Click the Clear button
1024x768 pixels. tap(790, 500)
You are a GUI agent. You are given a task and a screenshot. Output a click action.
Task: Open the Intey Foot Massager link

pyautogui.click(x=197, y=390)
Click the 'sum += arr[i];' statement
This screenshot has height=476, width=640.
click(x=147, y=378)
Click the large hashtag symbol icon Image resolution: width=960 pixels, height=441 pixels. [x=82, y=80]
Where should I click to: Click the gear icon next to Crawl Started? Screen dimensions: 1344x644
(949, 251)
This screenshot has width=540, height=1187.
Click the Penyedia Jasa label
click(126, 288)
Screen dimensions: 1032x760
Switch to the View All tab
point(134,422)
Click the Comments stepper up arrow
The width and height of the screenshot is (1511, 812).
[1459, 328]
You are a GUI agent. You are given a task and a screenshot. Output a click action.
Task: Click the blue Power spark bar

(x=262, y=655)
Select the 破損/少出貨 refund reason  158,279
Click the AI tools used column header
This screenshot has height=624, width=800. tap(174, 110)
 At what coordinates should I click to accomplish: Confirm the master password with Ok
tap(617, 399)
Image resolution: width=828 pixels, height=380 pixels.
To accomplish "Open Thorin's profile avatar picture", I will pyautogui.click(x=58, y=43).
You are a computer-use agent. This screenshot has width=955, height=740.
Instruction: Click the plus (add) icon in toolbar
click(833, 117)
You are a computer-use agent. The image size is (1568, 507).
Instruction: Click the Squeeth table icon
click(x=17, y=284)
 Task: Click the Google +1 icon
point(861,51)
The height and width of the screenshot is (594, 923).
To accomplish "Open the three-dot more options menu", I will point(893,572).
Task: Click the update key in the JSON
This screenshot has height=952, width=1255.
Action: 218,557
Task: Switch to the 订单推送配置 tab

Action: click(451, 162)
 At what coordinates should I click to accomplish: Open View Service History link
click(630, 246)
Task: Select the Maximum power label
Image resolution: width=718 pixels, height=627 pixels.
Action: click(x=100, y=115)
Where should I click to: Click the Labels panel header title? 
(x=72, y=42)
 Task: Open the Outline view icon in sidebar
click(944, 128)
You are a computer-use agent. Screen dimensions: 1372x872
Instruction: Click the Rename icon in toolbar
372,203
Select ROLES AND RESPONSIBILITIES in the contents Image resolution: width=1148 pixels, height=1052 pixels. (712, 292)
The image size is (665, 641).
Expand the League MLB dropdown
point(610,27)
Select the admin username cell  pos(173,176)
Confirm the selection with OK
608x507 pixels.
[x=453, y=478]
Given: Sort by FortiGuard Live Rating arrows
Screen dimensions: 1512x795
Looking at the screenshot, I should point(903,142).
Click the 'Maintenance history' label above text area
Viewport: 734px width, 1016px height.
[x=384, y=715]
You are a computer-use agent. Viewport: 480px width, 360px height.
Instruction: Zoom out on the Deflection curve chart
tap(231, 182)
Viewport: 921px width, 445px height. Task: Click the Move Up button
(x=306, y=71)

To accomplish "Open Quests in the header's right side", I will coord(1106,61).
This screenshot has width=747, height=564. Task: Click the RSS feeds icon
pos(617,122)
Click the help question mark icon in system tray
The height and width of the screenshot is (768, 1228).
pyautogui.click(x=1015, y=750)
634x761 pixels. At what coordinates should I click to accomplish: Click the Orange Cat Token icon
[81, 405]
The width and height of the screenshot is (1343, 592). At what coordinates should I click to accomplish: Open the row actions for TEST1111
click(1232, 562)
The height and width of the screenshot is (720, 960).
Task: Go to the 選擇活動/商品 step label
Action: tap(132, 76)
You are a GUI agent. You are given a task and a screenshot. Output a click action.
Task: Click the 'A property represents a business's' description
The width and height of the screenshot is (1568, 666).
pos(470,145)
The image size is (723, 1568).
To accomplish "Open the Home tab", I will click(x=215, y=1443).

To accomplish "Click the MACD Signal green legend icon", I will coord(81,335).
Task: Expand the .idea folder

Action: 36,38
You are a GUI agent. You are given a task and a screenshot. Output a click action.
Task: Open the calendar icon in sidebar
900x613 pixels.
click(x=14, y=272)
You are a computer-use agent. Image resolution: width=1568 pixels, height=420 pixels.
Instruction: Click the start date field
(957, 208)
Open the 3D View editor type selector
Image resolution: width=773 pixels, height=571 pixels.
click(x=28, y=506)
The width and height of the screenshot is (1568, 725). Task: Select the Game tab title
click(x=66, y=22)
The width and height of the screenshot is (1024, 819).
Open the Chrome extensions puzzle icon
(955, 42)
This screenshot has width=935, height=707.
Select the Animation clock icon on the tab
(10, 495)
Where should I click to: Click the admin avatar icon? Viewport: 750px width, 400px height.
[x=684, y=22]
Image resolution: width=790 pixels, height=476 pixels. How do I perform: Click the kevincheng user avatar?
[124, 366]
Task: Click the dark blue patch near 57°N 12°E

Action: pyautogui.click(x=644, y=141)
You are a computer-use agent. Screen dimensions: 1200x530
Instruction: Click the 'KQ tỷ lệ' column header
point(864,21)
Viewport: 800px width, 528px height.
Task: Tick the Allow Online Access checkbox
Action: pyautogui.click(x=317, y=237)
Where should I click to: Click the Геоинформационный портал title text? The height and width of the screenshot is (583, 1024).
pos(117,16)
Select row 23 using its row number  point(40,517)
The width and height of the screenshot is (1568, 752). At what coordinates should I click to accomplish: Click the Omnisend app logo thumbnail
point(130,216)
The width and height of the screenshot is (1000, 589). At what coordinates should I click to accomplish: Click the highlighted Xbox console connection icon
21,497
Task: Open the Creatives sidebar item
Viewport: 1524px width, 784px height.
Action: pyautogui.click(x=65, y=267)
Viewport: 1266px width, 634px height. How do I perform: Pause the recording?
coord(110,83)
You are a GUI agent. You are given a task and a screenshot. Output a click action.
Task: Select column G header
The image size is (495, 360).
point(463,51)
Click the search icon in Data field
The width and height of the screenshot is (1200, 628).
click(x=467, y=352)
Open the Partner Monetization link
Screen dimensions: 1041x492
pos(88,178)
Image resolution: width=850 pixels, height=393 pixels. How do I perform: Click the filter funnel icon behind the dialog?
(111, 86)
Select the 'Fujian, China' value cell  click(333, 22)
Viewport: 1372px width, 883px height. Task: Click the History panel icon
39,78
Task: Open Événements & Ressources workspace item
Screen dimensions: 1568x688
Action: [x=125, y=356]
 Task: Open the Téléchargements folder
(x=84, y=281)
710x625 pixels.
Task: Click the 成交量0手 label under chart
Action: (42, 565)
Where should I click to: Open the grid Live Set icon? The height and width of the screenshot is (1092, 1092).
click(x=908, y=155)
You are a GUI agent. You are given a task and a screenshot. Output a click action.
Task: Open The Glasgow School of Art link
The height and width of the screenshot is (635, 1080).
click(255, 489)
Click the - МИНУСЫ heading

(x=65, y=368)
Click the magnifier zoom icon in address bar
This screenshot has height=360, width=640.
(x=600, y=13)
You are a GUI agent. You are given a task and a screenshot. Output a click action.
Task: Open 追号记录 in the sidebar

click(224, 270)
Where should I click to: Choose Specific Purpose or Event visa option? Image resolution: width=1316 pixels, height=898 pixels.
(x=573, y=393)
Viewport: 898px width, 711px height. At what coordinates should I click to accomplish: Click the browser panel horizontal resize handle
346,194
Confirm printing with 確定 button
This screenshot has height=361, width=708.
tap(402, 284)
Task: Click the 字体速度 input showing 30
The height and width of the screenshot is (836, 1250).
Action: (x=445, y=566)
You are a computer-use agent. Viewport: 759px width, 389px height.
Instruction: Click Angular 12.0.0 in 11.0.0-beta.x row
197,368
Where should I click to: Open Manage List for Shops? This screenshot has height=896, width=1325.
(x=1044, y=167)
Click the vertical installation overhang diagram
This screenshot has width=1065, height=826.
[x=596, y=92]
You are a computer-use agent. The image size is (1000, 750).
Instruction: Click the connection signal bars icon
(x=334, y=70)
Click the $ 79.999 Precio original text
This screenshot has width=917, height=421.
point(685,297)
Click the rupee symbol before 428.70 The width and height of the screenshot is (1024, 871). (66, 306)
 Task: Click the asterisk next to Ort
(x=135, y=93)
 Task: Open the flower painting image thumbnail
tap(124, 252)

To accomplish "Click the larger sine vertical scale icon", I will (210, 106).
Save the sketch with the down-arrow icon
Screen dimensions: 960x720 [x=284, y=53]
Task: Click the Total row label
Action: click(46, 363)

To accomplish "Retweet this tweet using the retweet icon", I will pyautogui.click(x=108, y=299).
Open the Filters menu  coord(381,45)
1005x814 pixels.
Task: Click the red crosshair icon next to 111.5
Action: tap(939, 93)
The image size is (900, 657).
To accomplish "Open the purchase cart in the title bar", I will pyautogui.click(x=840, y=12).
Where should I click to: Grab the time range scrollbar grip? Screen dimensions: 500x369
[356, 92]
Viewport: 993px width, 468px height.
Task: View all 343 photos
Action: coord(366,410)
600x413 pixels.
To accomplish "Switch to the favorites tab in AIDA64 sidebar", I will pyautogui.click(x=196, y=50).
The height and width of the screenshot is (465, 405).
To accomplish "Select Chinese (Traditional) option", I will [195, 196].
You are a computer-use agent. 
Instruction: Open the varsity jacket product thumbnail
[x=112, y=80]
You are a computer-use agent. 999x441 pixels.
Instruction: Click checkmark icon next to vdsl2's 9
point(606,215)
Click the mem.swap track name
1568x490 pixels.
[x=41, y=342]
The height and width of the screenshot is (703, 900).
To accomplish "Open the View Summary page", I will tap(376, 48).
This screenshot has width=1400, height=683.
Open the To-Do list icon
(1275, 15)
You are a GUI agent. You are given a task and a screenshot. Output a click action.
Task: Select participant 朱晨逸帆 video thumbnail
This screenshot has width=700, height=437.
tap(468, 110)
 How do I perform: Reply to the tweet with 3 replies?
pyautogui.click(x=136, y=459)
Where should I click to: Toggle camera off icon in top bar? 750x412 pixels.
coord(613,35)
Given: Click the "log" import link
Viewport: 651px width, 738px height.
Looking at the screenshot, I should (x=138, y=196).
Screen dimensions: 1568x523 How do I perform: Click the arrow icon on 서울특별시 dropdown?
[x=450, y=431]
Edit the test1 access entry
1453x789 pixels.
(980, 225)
══════════════════════════════
_What this task involves_
Look over the listing and say how many lines hold the string "symbol". Nothing but the number is needed.

_Solution to the exercise_
2